Death, life, and religious change in Scottish towns c. 1350-1560 examines lay religious culture in Scottish towns between the Black Death and the Protestant Reformation. It looks at what the living did to influence the dead and how the dead were believed to influence the living in turn; it explores the ways in which townspeople asserted their individual desires in the midst of overlapping communities; and it considers both continuities and changes, highlighting the Catholic Reform movement that reached Scottish towns before the Protestant Reformation took hold. Students and scholars of Scottish history and of medieval and early modern history more broadly will find in this book a new approach to the religious culture of Scottish towns between 1350 and 1560, one that interprets the evidence in the context of a time when Europe experienced first a flourishing of medieval religious devotion and then the sterner discipline of early modern Reform.

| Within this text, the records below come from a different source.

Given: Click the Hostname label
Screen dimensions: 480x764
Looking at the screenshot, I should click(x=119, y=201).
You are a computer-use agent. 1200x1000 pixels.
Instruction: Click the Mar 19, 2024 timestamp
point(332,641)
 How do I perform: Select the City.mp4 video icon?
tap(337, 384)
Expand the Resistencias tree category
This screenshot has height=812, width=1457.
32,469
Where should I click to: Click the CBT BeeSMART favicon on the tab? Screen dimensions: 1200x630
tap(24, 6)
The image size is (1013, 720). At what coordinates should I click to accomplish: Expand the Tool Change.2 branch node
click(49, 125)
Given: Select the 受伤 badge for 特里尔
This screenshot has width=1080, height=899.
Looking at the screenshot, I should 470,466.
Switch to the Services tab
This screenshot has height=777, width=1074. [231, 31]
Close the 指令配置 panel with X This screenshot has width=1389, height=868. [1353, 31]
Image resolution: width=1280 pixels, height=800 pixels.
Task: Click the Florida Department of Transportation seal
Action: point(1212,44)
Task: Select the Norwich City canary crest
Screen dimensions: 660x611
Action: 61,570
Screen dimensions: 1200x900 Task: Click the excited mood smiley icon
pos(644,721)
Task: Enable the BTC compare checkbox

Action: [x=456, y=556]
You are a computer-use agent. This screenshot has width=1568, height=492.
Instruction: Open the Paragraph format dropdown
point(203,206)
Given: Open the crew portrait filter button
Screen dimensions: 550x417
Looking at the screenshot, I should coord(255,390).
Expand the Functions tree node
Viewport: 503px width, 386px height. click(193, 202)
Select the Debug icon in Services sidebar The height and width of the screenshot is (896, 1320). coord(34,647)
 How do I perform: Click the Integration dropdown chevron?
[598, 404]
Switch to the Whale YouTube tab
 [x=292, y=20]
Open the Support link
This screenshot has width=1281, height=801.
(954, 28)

Neo-Latin Literature and Literary Culture in Early Modern Scotland

2016-09-19
Neo-Latin Literature and Literary Culture in Early Modern Scotland
Title Neo-Latin Literature and Literary Culture in Early Modern Scotland PDF eBook
Author Steven J. Reid
Publisher BRILL
Pages 312
Release 2016-09-19
Genre History
ISBN 9004330739

Neo-Latin Literature and Literary Culture in Early Modern Scotland is the first detailed examination of the vibrant culture of literature written by Scots in Latin in the late-sixteenth and seventeenth centuries. The essays in this collection draw on several recent ground-breaking research projects to examine a wide variety of aspects of Scottish Latin culture, including: Scottish participation in Latinate humanist circles across Europe, particularly in France and England; scientific, philosophical and didactic Latin culture in Scotland prior to the Scientific Revolution; and the reception of classical literature in Scotland, particularly Virgil, Horace, and Ovid. It also features in-depth examinations and translated excerpts of several key works, including the Delitiae Poetarum Scotorum (Amsterdam, 1637) and The Muses' Welcome (Edinburgh, 1618). Contributors are: Alexander Broadie, Robert Cummings, Alexander Farquhar, Roger Green, L.B.T. Houghton, Miles Kerr-Peterson, Ralph McLean, David McOmish, Gesine Manuwald, William Poole, and Steven J. Reid.